Off of what we hope was a joyous holiday season for all, NOPE is beginning its third year of grassroots volunteerism targeted at preventing the Department of Navy from turning Naval Weapons Station Earle into the next Ground Zero, by virtue of a hideously dangerous and costly plan to open base housing (Laurelwood) to civilians for occupancy as soon as September 2010.

It's hard to believe that financial mismanagement and poor planning by the DoN more than 20 years ago has put Earle itself and our surrounding civilian communities into such a horrific situation as this, but NOPE will not rest until the Navy either rescinds or buys out the Laurelwood contract and then levels the homes. It's as simple as that.

NOPE's first event of 2010 will be at the Statehouse in Trenton on Thursday, January 7, 2010, as we lobby passage of S3017 (the companion to House legislation A4159, which has passed late last month) initiated by Senator Jennifer Beck and to be heard by the Senate Community and Urban Affairs Committee at 10 a.m. Anyone wishing to join us should meet at Colts Neck Town Hall that morning at 9 a.m. (we ask that you provide your own transportation to Trenton or carpool with a friend) and can contact NOPE legislative liaison Elaine Mann at 732.308.0021 for more details.

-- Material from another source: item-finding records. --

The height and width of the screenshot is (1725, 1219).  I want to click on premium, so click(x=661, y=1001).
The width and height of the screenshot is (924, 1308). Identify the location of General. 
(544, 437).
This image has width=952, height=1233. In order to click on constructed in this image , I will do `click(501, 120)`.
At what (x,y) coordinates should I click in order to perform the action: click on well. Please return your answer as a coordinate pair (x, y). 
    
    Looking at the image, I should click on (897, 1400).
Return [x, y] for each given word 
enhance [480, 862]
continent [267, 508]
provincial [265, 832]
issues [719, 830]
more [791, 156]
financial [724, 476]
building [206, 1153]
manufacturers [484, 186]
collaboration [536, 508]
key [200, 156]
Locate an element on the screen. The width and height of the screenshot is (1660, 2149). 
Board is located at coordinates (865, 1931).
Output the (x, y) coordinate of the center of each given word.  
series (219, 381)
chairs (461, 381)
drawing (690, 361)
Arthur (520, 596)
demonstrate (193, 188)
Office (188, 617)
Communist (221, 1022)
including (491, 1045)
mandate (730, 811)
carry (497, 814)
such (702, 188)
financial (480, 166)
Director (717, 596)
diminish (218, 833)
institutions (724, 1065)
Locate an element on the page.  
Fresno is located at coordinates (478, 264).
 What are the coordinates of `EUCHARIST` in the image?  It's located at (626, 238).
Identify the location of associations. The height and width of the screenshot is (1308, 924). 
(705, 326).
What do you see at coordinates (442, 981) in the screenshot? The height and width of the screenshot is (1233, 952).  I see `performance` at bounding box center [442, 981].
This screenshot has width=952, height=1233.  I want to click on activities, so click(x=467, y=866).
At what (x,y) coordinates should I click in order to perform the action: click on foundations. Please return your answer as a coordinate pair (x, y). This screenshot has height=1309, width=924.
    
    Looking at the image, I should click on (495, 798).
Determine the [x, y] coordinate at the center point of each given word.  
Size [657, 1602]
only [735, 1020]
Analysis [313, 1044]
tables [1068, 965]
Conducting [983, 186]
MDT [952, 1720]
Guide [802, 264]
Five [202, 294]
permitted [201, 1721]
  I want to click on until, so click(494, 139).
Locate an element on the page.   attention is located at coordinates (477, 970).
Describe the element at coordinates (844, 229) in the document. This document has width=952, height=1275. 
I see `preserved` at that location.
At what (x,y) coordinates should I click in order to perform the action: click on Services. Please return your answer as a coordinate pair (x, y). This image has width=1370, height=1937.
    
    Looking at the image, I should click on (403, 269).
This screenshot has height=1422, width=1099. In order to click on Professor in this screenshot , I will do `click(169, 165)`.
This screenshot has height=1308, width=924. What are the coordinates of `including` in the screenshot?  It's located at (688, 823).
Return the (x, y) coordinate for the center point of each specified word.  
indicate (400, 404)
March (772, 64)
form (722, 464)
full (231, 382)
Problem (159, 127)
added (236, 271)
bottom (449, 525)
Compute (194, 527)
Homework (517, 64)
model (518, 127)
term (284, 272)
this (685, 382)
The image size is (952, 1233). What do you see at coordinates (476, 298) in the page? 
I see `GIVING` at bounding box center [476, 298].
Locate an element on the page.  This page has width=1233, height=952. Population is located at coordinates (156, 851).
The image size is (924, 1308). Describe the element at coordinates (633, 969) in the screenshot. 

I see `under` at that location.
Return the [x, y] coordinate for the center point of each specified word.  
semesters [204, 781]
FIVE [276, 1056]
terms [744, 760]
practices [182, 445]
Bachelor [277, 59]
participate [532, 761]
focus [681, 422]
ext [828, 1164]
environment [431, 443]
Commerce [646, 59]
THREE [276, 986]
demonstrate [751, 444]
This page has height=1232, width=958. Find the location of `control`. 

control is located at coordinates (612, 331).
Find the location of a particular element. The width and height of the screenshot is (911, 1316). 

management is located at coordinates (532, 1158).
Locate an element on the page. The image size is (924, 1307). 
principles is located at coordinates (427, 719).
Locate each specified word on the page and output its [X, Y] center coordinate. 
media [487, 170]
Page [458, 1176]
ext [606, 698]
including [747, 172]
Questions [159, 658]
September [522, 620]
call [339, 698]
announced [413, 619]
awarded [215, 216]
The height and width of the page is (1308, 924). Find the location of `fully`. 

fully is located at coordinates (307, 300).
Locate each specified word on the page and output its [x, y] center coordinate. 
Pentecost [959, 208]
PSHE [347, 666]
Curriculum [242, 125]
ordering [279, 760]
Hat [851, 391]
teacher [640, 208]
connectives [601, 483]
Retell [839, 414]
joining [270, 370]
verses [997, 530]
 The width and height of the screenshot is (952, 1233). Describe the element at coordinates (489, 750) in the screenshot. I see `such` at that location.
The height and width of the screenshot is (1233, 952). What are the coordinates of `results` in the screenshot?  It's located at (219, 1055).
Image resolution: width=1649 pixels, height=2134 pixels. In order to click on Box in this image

Passage by the Senate and Governor will prevent the state's DEP and DOT from issuing any permits to the DoN until a full financial impact study is conducted by the NJ Treasurer. In our opinion, this will create another significant roadblock to the DoN in its effort to meet an April 30, 2010, deadline to let developer Laurelwood Homes, LLC, build the unimpeded access road to the homes and potentially cause a breach of contract that could prompt the developer to sue for a buyout (from the Department of Navy) of the contract. We ask that anyone who has the WHITE POSTCARDS we distributed at the October 27, 2009 rally and thereafter to return these signed cards to their NOPE contacts by Wednesday night, since we will be taking them to Trenton on Thursday.